Sversavano arsenico nel fiume, sequestrati impianti a Bisignano. Due misure cautelari

Sigilli all'impianto di trattamento rifiuti liquidi speciali di proprietà della Consuleco srl e del depuratore comunale. Divieto di dimora per i vertici. Il fiume Mucolo inquinato


I militari del comando provinciale di Cosenza e del gruppo carabinieri forestale hanno eseguito stamane un’ordinanza di misure cautelari a carico di due persone per il reato di “inquinamento ambientale”.

Il provvedimento, emesso dal giudice presso il Tribunale di Cosenza, ha portato al sequestro dell’impianto di trattamento rifiuti liquidi speciali di proprietà della Consuleco srl e del depuratore comunale ubicati nel Comune di Bisignano.

Notificati due obblighi di dimora nei confronti dell’Amministratore e del Direttore Generale della Consuleco srl, società affidataria anche della gestione dell’impianto comunale di Bisignano.

Secondo quanto emerso dalle indagini, i due dirigenti avrebbero fornito illecite direttive ai dipendenti della stessa ditta, anch’essi indagati, ritenuti responsabili del reiterato sversamento nel fiume Mucone di ingenti quantitativi di rifiuti speciali pericolosi – provenienti da numerosi siti industriali ubicati in Campania, Basilicata, Puglia, Sicilia e Calabria – e reflui fognari non correttamente trattati e depurati, cagionando la compromissione ed il deterioramento delle acque e del relativo ecosistema, con alterazione della composizione chimica, fisica e batteriologica, nonché dell’aspetto esteriore, del colore e dell’odore. Tra i materiali sversati arsenico, da cui prende il nome l’operazione.
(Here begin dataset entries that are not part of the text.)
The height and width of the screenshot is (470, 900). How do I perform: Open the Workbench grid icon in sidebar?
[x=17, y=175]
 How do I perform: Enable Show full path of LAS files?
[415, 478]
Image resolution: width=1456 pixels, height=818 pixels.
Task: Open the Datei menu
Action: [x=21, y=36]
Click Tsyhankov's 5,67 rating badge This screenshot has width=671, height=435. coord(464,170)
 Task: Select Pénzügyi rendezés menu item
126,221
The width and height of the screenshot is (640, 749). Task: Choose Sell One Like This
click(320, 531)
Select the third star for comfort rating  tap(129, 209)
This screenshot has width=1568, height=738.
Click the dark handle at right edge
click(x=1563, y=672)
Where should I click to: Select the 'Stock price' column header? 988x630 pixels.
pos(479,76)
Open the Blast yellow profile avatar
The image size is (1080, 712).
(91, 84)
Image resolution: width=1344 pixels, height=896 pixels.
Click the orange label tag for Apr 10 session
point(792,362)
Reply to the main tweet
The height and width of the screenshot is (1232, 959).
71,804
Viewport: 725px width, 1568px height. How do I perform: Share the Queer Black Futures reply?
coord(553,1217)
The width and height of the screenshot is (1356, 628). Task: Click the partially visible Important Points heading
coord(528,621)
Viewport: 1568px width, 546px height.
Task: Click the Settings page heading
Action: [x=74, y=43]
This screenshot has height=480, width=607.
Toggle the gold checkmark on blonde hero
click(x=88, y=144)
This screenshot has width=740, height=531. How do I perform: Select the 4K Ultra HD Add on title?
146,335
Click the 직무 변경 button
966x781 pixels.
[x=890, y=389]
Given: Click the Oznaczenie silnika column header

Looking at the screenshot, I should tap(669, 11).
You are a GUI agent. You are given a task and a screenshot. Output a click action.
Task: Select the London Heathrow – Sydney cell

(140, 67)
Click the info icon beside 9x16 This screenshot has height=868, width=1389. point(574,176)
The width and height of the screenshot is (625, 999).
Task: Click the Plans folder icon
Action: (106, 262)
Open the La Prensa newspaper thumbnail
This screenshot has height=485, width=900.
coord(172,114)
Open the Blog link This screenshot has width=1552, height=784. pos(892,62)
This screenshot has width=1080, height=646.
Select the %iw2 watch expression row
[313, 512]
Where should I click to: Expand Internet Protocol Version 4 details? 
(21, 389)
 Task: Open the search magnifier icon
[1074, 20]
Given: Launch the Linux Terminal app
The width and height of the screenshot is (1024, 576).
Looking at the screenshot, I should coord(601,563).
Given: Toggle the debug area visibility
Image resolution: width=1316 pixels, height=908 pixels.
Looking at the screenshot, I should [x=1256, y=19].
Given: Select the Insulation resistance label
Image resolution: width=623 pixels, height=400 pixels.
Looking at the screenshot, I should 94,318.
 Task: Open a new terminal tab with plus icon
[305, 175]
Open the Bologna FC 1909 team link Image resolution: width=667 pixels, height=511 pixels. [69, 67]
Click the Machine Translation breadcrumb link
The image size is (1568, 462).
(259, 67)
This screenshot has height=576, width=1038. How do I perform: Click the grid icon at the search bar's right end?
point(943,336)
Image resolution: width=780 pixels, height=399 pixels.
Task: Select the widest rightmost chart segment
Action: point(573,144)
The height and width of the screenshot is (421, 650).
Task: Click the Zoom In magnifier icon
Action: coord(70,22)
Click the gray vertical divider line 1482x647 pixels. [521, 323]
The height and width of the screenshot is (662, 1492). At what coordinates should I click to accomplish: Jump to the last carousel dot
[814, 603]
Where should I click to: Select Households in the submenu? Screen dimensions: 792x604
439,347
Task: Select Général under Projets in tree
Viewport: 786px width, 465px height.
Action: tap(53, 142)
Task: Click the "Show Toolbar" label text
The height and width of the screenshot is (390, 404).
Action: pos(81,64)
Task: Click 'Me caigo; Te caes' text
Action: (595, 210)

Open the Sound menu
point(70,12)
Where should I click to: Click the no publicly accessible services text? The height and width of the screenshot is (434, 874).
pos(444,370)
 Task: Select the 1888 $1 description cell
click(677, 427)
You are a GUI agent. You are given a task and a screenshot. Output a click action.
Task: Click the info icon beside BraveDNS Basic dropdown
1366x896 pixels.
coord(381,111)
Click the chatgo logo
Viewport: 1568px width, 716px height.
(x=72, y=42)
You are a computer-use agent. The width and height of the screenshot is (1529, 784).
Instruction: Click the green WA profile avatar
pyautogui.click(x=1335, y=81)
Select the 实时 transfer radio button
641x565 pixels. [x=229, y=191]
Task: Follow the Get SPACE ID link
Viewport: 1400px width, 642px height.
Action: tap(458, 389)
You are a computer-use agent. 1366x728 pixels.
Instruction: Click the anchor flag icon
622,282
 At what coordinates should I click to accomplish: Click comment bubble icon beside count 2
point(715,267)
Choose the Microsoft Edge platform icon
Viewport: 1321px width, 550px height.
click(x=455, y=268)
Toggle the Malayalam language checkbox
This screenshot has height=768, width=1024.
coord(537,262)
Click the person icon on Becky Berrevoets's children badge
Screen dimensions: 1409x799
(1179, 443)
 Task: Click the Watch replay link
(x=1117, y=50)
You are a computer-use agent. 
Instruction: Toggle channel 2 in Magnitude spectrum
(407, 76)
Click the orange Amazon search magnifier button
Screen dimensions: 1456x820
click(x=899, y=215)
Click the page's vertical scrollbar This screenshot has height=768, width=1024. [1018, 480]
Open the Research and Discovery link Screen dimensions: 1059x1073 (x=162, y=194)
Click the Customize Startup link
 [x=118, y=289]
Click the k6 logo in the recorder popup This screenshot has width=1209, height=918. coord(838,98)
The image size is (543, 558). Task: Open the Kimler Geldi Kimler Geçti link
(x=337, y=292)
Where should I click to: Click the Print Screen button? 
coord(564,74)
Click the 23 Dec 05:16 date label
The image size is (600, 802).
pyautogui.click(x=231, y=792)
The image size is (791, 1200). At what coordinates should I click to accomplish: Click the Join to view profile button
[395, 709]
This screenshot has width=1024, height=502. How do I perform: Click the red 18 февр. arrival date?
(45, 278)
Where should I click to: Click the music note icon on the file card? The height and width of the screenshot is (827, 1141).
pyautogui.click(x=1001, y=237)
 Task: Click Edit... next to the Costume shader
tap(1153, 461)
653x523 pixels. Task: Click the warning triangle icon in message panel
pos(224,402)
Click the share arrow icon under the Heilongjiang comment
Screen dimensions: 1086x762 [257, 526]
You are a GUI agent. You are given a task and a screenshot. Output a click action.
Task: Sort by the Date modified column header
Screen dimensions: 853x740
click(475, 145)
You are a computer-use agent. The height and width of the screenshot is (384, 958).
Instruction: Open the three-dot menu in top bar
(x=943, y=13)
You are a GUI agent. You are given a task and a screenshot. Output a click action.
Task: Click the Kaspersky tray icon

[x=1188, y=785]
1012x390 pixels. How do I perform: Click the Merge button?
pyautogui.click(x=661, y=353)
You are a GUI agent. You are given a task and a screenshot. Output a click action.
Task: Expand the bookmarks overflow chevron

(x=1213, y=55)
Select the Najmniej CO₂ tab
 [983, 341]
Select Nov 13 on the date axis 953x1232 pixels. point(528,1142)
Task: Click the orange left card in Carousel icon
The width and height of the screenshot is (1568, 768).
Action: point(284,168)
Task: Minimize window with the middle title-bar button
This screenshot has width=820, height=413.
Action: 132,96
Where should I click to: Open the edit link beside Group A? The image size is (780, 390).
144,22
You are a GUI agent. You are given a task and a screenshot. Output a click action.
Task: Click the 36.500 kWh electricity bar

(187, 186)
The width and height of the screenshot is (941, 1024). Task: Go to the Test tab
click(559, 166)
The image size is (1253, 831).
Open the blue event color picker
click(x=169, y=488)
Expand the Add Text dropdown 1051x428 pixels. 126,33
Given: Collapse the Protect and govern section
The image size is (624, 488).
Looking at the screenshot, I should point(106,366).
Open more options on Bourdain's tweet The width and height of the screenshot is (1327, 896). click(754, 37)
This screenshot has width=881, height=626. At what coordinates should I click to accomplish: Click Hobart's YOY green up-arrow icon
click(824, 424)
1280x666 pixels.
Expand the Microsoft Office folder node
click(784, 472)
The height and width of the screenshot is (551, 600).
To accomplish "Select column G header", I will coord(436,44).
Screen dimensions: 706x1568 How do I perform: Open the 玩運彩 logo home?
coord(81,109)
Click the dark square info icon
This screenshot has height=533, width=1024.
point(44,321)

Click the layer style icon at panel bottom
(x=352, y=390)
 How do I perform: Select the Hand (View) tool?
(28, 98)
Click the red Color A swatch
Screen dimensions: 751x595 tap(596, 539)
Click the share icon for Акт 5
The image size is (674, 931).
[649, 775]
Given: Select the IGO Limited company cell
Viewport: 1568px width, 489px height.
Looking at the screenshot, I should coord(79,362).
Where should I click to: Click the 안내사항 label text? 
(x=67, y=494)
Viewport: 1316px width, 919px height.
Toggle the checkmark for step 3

I dettagli dell’operazione sono stati illustrati in una conferenza stampa cui hanno partecipato il procuratore della Repubblica di Cosenza, Mario Spagnuolo, il sostituto, Giuseppe Francesco Cozzolino, il comandante provinciale dei carabinieri, colonnello Piero Sutera, il comandante del gruppo carabinieri forestale di Cosenza, tenente colonnello Vincenzo Perrone, il comandante del Nucleo investigativo di polizia ambientale agroalimentare e forestale, maggiore Adolfo Mirabelli, ed il comandante della compagnia di Rende, capitano Sebastiano Maieli.

Stando a quanto ricostruito, i rifiuti speciali venivano conferiti presso l’impianto di trattamento della Consuleco che avrebbe dovuto trattarli per ridurre il livello di elementi inquinanti entro i limiti previsti per poi conferirli in testa all’impianto di depurazione comunale di Bisignano dove avrebbero dovuto proseguire il trattamento previsto.

Tale processo invece non avveniva in quanto gli approfondimenti investigativi, corroborati da 102 prelievi effettuati sul fiume Mucone, in prossimità dello scarico ed a diverse altezze della condotte fognarie e dell’impianto di trattamento rifiuti liquidi, hanno comprovato che gli indagati, tramite una condotta di bypass, utilizzata esclusivamente nelle ore notturne, scaricavano ingenti quantitativi di rifiuti liquidi, senza sottoporli a trattamento, direttamente nella condotta fognaria di scarico e quindi nelle acque del Fiume Mucone, dove sono stati rilevati, come si evince dai campioni esaminati dall’Arpacal, livelli altissimi di elementi inquinanti, con concentrazioni anche superiori di 40.000 volte rispetto al limite di legge.

Anche le ispezioni condotte dai carabinieri sulle sponde del fiume hanno consentito di evidenziare una coltre di schiuma torbida e scura che si estendeva sino a valle, nonché odori nauseabondi ed irritanti

Questa mattina, i militari dell’Arma hanno inoltre eseguito perquisizioni e sequestri di materiale probatorio, emessi dall’A.G. delegante, presso siti industriali ubicati nei Comuni di Taranto, Brindisi, Viggiano (Potenza), Motta S. Anastasia (Catania), Gela (Caltanissetta), Crotone, Lamezia Terme, Corigliano-Rossano e Celico, siti che, sulla base di regolari contratti, conferivano i rifiuti presso la Consuleco di Bisignano.

A conclusione delle operazioni, come disposto dal giudice un custode giudiziario assicurerà la continuità del processo depurativo del solo impianto comunale.